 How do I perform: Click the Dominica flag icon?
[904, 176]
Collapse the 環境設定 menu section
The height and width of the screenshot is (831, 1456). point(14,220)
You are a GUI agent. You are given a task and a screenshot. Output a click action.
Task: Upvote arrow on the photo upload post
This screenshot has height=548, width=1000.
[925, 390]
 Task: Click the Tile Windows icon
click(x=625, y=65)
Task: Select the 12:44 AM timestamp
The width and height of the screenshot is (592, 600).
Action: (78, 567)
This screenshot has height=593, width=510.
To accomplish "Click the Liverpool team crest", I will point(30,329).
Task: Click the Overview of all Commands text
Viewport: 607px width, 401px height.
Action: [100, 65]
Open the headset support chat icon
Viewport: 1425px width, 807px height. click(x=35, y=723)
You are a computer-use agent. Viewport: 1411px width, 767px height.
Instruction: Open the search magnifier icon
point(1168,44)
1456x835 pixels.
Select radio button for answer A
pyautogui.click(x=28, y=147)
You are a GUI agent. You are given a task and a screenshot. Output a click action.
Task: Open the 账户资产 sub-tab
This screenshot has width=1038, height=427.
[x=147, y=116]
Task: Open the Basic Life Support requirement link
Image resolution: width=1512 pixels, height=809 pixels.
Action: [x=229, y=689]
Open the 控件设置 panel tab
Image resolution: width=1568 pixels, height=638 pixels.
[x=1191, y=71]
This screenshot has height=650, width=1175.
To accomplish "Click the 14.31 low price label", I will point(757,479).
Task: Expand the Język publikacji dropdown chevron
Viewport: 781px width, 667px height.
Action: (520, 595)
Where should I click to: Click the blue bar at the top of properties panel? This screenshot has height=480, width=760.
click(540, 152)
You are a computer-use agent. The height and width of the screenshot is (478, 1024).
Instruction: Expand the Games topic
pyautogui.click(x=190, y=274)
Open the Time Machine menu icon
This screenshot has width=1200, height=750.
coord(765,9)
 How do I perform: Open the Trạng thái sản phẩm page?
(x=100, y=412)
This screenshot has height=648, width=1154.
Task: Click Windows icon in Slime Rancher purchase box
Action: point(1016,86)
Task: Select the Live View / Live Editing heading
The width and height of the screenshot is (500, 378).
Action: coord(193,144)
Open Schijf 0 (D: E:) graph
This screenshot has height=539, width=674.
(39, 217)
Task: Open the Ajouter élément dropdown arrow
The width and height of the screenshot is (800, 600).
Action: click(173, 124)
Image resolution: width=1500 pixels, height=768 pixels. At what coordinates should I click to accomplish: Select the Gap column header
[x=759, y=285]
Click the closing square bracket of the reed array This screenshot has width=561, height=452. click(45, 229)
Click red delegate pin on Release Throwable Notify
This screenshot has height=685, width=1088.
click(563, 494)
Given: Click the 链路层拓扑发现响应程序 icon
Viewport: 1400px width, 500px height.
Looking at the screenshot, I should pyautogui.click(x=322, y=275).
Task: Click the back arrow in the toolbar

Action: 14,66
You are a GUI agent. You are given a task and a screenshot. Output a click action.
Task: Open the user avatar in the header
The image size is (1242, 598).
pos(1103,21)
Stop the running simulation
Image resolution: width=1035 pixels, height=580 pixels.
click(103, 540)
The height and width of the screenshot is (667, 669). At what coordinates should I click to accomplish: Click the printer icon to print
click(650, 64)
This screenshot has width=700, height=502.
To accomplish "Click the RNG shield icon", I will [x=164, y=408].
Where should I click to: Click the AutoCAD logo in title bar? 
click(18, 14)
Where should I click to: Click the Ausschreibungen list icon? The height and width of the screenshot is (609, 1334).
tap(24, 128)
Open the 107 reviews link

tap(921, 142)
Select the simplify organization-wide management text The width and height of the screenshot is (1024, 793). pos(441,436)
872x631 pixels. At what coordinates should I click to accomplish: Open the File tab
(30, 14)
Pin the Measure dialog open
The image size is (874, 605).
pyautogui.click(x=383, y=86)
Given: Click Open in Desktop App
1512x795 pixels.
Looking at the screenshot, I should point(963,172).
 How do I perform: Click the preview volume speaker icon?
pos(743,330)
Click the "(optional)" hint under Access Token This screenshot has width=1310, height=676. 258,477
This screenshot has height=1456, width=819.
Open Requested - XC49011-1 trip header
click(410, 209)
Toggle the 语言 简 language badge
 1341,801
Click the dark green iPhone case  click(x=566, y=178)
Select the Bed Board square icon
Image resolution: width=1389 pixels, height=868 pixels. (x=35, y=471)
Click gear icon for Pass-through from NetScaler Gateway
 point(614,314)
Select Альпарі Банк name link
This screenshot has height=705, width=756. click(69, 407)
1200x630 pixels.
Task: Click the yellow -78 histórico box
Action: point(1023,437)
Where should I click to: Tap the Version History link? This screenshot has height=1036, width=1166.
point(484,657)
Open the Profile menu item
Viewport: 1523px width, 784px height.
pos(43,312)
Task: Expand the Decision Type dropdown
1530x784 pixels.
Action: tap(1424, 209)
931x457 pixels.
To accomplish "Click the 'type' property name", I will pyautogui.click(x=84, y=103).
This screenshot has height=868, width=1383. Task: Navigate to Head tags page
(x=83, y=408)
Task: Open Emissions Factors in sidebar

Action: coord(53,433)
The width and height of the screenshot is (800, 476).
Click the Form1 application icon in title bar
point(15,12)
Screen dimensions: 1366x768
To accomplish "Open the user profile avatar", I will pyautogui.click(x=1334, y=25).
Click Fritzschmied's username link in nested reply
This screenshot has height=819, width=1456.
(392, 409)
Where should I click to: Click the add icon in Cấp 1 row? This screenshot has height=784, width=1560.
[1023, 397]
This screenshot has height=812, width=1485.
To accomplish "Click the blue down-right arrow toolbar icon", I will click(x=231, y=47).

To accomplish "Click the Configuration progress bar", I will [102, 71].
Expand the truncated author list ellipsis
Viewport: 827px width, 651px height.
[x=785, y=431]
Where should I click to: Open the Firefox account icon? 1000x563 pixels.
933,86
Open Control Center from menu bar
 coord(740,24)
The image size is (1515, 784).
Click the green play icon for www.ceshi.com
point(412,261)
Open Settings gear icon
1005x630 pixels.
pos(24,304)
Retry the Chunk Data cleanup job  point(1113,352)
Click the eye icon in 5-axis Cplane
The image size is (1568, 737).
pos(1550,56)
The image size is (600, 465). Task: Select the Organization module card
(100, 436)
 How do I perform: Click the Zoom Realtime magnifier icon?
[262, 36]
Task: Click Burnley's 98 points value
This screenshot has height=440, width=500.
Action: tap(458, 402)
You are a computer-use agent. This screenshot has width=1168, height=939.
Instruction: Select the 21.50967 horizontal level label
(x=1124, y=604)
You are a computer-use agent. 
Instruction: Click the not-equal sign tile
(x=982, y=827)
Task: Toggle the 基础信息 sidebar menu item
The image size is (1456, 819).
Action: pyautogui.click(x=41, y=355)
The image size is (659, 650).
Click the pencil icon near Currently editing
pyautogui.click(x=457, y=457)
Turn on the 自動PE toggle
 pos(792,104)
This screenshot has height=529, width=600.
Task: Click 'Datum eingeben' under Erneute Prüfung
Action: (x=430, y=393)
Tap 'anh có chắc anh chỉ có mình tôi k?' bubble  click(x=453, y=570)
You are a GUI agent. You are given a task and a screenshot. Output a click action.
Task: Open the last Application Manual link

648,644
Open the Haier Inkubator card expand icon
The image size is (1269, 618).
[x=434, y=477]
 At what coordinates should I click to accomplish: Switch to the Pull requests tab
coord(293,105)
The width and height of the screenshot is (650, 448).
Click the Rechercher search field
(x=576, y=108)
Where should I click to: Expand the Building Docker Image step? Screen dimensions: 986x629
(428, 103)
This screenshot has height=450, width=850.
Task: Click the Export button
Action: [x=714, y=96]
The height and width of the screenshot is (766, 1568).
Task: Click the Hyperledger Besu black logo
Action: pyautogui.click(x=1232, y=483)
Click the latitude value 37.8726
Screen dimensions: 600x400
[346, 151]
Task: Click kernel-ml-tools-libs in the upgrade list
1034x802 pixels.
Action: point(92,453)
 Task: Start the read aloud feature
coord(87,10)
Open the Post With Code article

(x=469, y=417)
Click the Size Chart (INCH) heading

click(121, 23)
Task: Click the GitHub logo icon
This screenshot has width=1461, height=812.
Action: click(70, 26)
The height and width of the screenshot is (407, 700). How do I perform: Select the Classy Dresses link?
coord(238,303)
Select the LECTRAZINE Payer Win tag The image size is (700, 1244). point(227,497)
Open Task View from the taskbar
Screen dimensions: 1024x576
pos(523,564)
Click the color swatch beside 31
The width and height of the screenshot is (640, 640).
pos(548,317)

▸ Exercise goal
Going through the records above, state how many lines carry "avatar", with no other text.

▸ Solution to the problem
2